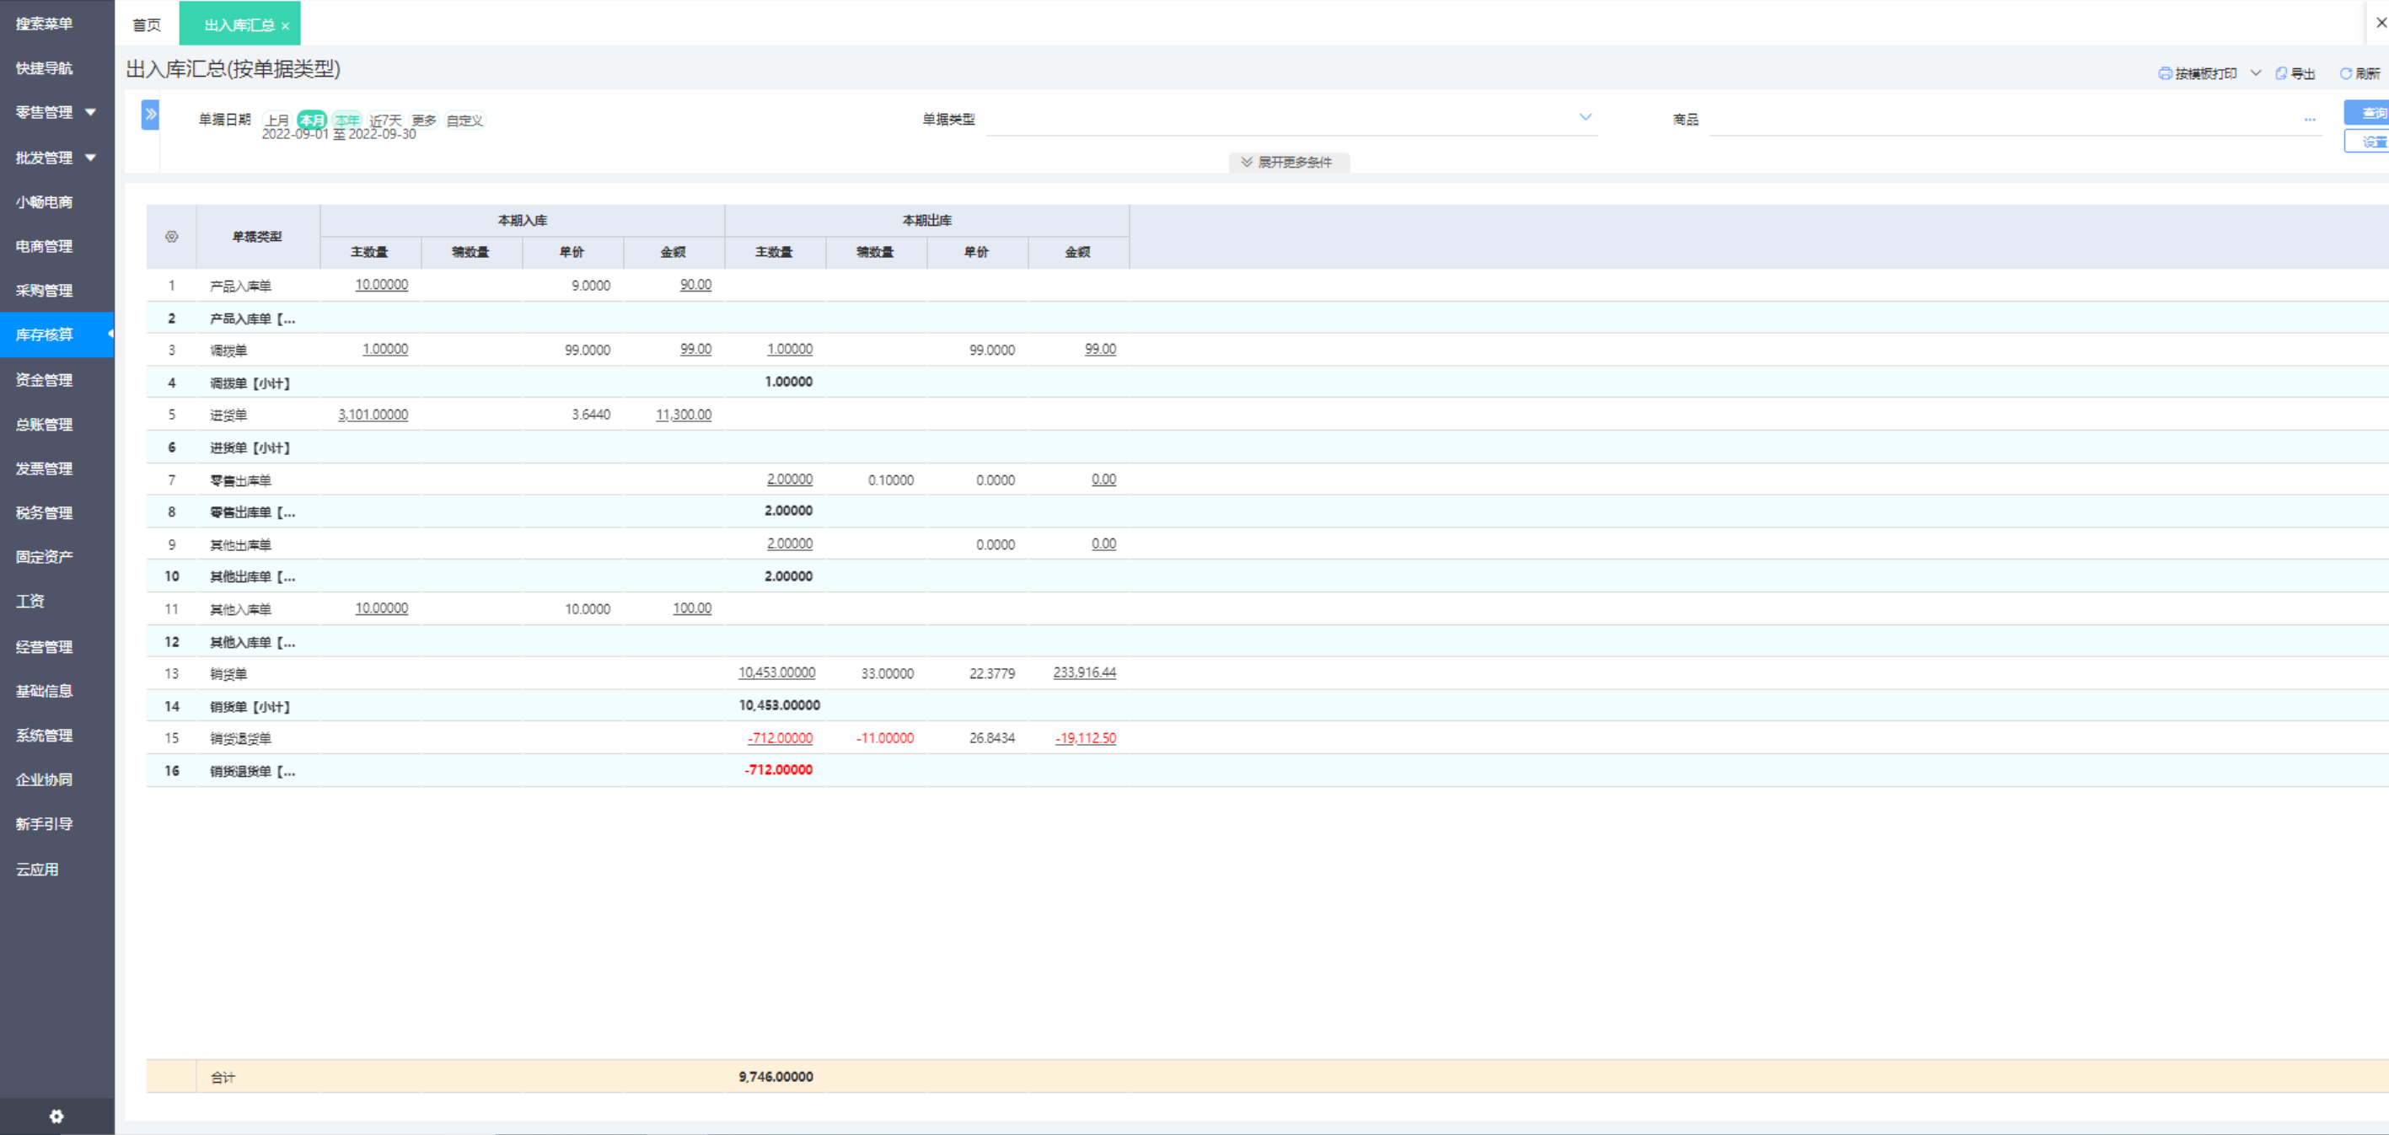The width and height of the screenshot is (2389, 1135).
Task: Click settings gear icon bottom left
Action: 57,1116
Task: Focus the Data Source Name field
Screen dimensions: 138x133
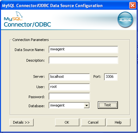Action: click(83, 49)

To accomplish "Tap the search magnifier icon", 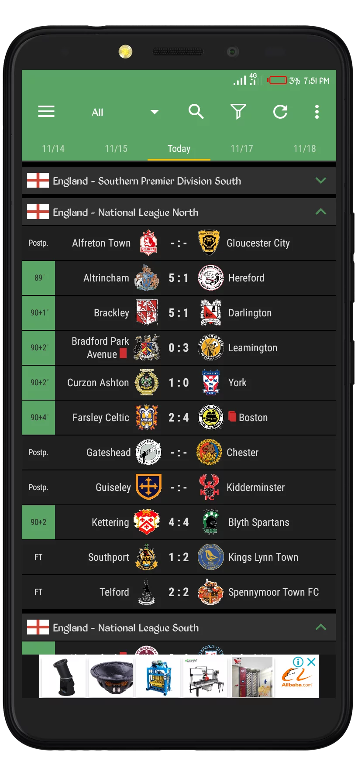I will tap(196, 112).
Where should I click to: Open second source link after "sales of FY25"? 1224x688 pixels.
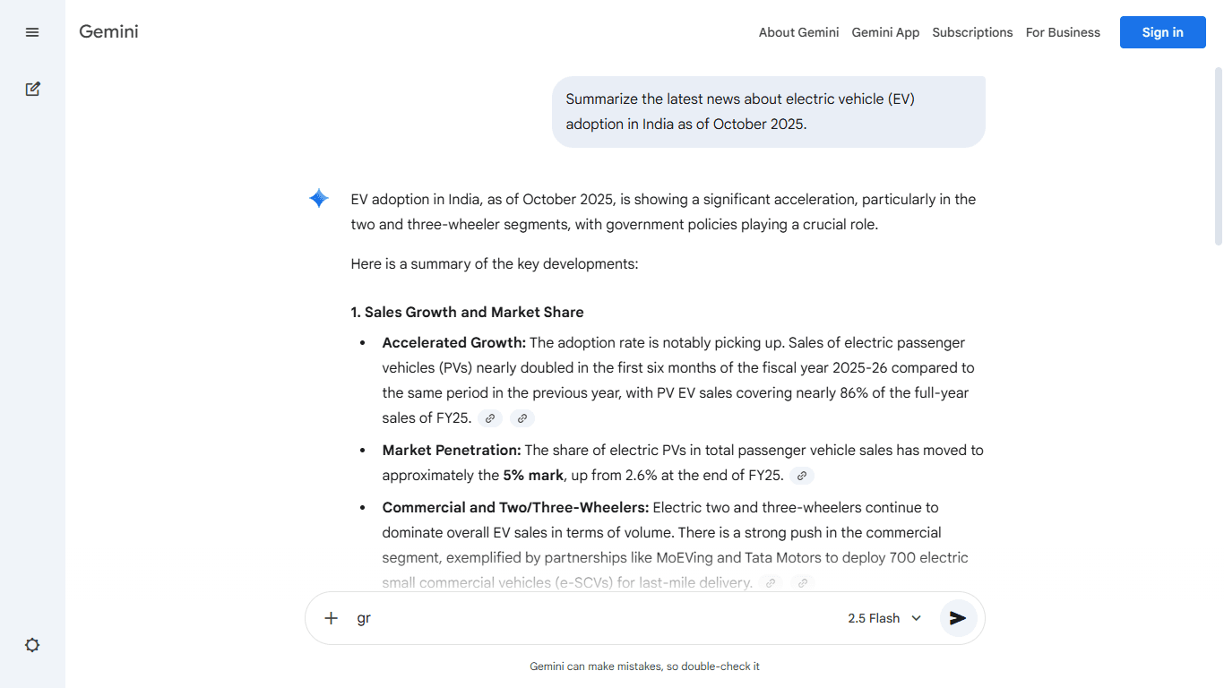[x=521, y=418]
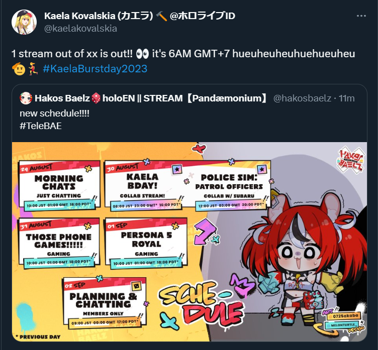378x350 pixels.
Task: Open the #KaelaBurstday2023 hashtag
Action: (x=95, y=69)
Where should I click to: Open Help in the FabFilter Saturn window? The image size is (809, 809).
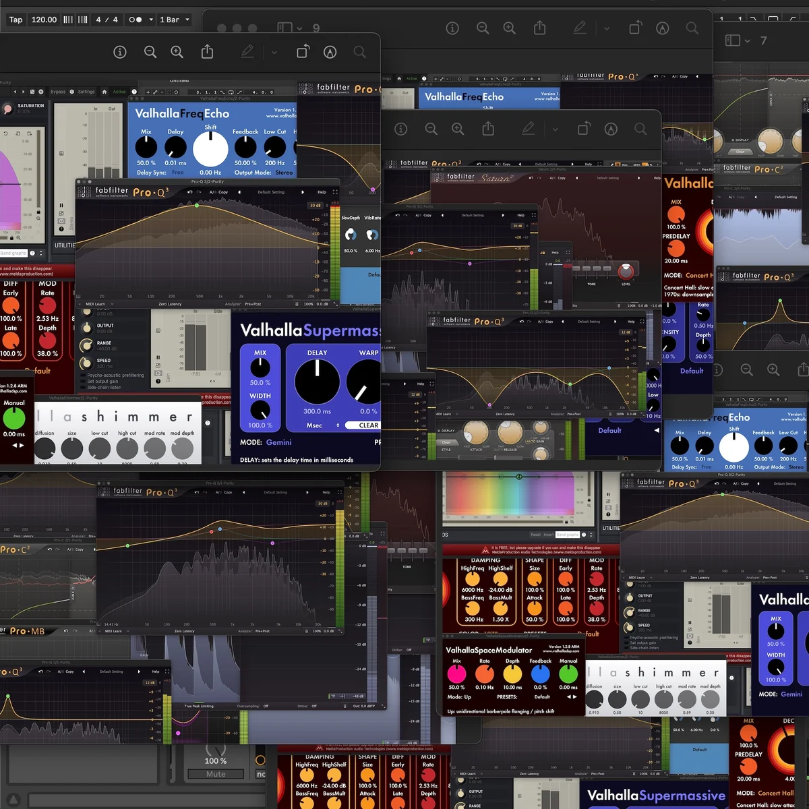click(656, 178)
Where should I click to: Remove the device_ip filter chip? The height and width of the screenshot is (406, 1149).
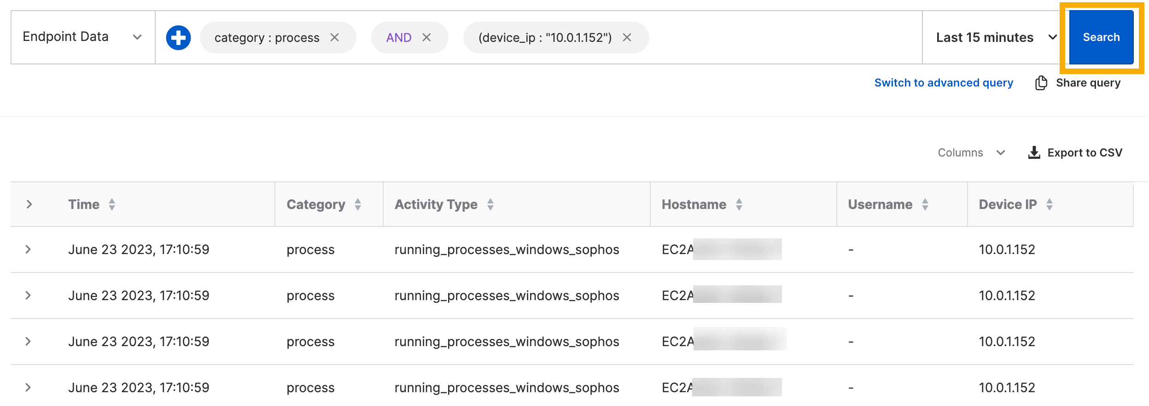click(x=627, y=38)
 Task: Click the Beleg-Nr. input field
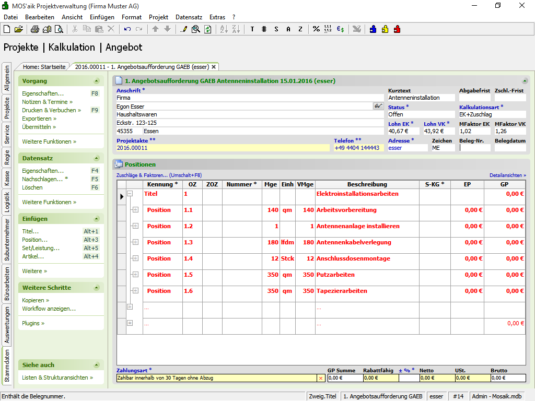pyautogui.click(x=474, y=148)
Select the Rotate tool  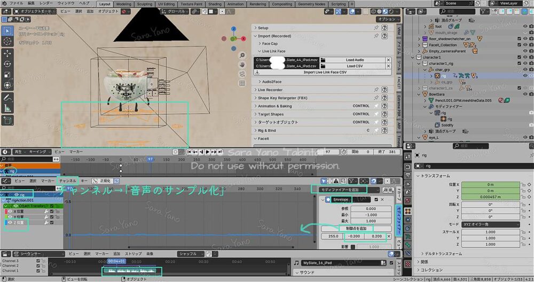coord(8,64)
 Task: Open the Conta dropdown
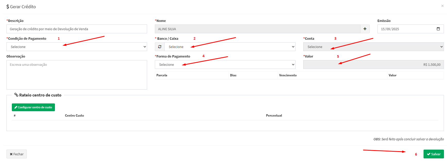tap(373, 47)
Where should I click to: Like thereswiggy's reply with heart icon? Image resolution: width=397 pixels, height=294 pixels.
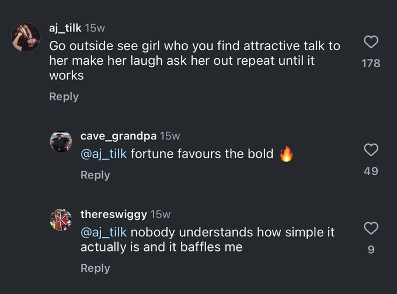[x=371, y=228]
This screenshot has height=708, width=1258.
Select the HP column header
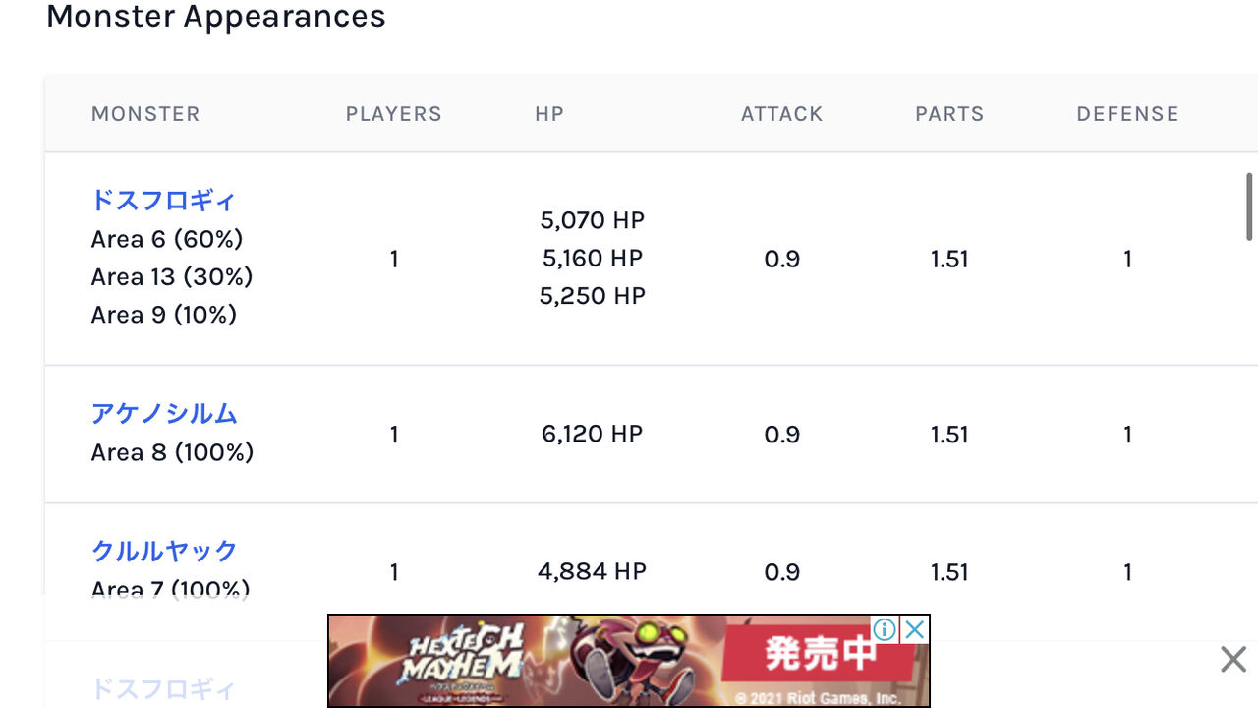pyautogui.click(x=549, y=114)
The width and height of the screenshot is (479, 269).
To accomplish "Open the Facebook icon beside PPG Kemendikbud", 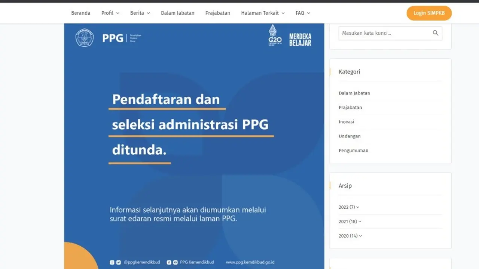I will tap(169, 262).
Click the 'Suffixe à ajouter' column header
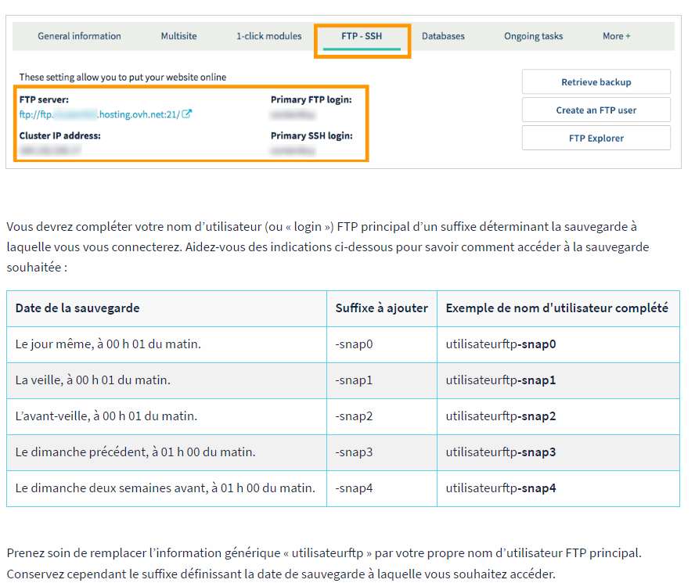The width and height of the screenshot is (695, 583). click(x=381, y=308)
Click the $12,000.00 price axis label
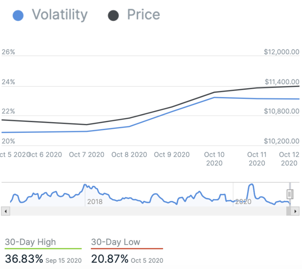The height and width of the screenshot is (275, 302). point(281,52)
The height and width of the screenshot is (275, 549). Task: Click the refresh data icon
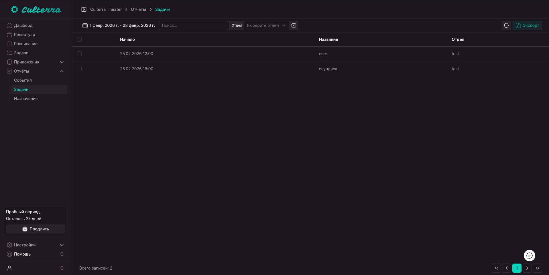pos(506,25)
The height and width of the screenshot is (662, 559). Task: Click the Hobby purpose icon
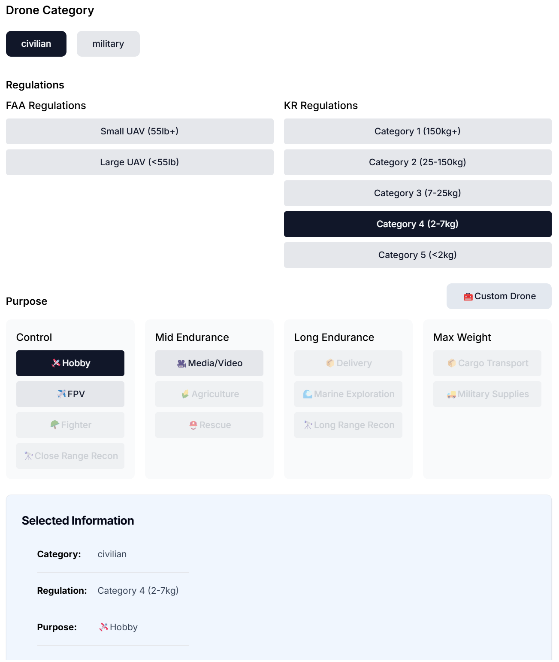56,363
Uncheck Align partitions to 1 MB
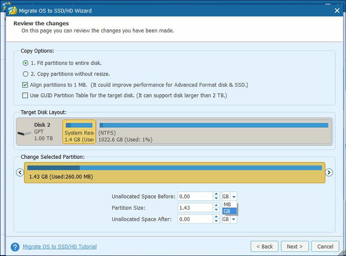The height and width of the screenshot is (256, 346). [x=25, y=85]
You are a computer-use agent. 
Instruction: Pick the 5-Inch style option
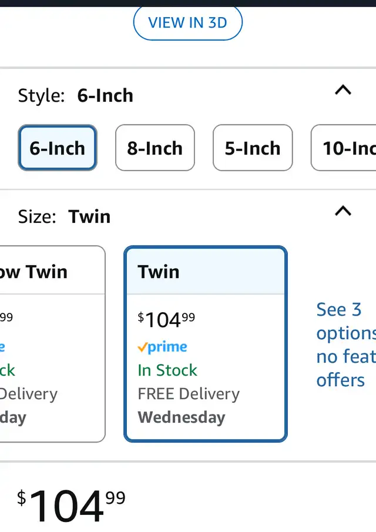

+ + + + +

**What you have to do:**
Turn the records, from the line with "Uncheck Align partitions to 1 MB" up to and including the last line of the records, into a Markdown table with the columns Row and Line, putting a row number and one line in each row and leaving out blank lines. Leave the pictures out of the answer.

**Final answer:**
| Row | Line |
|---|---|
| 1 | Uncheck Align partitions to 1 MB |
| 2 | The height and width of the screenshot is (256, 346). [x=25, y=85] |
| 3 | You are a computer-use agent.  |
| 4 | Instruction: Pick the 5-Inch style option |